Geçtiğimiz Eylül’de ekonomik kriz dünyanın en büyük ekonomilerini feci bir şekilde vurduğu zaman başbakan, “hamdolsun, kriz bizi teğet geçecek” diye gülünç ve gayri ciddi bir açıklama yapmıştı. Ancak ardından gerçek kendini dayatmakta gecikmedi. Geçen yılın son üç ayında yüzde 6.2 oranında küçülen ekonomi, bu yılın ilk üç ayında yüzde 13.8 oranında küçüldü.

Krizin emekçi ve yoksul lara yansıması, işsizliğin ve yoksulluğun önemli boyutlarda artması, işi olanların ise çalışma şartlarının çok daha ağırlaşması ve kötüleşmesi oldu. Türk-İş’in açıkladığı bir rapora göre, krizin Türkiye’ye geldiği, Ekim 2008-Temmuz 2009 arasındaki on ayda, sadece Türk-İş üyesi 40 bin 755 işçinin işçi işten çıkarıldı, 44 bin 340 işçi de ücretsiz izne gönderildi. Bütün bunlar, doğal olarak endişe ve hoşnutsuzluğa yol açıyor.

Böyle bir ortamda emekçilerin haklarını savunduğunu iddia eden sendikaların mevcut yöneticileri ciddi hiçbir mücadele yürütmüyor. Aksine sendikalar, küçüklü büyüklü patron örgütleri, borsa örgütleri, esnaf örgütleri, meslek odaları ile birlikte sözde krize karşı bu gibi göstermelik kampanyalar yapıyorlar.

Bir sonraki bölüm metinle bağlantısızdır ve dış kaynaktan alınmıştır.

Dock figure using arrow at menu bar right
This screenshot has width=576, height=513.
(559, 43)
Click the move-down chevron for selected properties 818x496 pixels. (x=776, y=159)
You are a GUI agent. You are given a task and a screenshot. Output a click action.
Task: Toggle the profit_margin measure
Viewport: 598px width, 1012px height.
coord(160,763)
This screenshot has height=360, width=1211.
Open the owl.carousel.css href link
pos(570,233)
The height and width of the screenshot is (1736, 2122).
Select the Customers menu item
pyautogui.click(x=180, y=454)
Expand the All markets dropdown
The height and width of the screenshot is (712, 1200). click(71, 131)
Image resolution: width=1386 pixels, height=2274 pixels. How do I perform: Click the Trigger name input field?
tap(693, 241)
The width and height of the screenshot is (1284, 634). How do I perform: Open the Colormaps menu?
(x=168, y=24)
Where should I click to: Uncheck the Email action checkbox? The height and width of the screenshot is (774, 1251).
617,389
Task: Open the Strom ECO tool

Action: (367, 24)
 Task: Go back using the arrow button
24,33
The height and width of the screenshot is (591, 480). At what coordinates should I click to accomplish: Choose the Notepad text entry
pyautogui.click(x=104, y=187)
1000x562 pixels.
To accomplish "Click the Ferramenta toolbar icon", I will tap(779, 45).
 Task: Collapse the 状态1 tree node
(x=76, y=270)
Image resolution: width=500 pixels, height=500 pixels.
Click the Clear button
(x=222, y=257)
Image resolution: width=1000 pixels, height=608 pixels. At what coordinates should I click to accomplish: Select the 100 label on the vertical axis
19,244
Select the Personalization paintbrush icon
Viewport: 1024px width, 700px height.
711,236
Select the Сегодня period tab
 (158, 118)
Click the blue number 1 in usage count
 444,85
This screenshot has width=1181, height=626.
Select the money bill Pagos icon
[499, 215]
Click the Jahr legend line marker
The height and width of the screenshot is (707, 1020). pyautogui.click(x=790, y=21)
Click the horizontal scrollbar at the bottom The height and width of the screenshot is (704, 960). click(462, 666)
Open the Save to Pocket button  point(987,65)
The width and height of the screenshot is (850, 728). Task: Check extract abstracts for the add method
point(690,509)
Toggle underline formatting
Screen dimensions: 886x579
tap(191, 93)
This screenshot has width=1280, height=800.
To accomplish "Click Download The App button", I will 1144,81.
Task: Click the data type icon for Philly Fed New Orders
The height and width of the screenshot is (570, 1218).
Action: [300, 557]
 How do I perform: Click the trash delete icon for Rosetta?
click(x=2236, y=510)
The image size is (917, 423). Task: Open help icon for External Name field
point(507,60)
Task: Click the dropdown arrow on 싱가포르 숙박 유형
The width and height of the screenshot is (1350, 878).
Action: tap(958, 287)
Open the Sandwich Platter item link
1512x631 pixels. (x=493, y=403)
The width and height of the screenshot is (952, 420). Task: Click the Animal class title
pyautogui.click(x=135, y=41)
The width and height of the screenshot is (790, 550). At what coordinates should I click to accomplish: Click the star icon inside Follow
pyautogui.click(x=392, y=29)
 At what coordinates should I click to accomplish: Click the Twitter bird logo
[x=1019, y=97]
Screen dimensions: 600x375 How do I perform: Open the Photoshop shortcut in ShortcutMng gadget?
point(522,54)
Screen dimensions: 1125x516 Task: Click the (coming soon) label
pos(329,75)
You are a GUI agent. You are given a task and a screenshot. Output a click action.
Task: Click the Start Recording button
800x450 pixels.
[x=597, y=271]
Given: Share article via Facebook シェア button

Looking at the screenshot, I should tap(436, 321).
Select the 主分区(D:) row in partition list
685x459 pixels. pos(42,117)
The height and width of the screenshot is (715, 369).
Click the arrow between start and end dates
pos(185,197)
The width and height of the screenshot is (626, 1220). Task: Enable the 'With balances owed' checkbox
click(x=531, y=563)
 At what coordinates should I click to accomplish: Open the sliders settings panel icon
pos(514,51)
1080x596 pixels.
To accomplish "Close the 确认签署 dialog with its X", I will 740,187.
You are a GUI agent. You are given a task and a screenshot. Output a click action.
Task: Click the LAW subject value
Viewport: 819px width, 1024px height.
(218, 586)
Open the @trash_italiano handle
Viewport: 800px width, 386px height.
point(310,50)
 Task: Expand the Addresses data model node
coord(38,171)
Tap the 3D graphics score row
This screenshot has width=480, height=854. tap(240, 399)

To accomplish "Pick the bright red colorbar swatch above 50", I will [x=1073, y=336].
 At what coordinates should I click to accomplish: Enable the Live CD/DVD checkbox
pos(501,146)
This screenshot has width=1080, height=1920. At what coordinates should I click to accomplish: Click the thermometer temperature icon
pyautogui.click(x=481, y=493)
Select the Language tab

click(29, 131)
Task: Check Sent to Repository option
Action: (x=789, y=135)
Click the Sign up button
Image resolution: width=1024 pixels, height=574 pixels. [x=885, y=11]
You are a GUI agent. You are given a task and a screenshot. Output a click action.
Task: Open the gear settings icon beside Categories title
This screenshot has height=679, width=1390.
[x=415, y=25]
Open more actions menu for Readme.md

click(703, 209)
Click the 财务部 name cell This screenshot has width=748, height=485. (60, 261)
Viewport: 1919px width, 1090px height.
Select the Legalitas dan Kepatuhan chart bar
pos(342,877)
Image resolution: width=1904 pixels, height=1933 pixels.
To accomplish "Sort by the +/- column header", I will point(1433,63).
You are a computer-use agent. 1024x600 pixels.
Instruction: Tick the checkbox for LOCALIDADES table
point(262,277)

Tüm bu gevezeliklerin ardında, krizin çıkışında hiçbir sorumluluğu olmadığı halde, krizin bedeli sırtına yıkılmak istenen emekçi ve yoksulların, yeterli tüketim yapmadıkları bahanesiyle suçlu gösterilme çabası var. Ama öte yanda, bu sözde tanınmış ekonomi “uzmanları” satın alma gücünün yükseltilmesi, işçi çıkarmanın yasaklanması, temel ihtiyaçlarını karşılayacak kadar geliri olmadığı için “oyuncak” ya da “gül” almayan yoksulluk sınırı altında yaşayan milyonların, insanca bir gelire kavuşturulmasından hiç bahsetmiyorlar. Bu konuda ettikleri dolambaçlı lafların sonu, patronları ve patronların siyasetini uygulayan hükümeti desteklemektir.

Bir amaçları da emekçilerin, ekonomik krizin gerçek nedeni olan kapitalist düzene “yeter artık” deyip hesap sormasını önlemektir. Eğer böyle bir şey gerçekleşirse, bu sömürücü, fırsatçı ve dalgacılar kaçacak delik arayacaklar! (03.08.09)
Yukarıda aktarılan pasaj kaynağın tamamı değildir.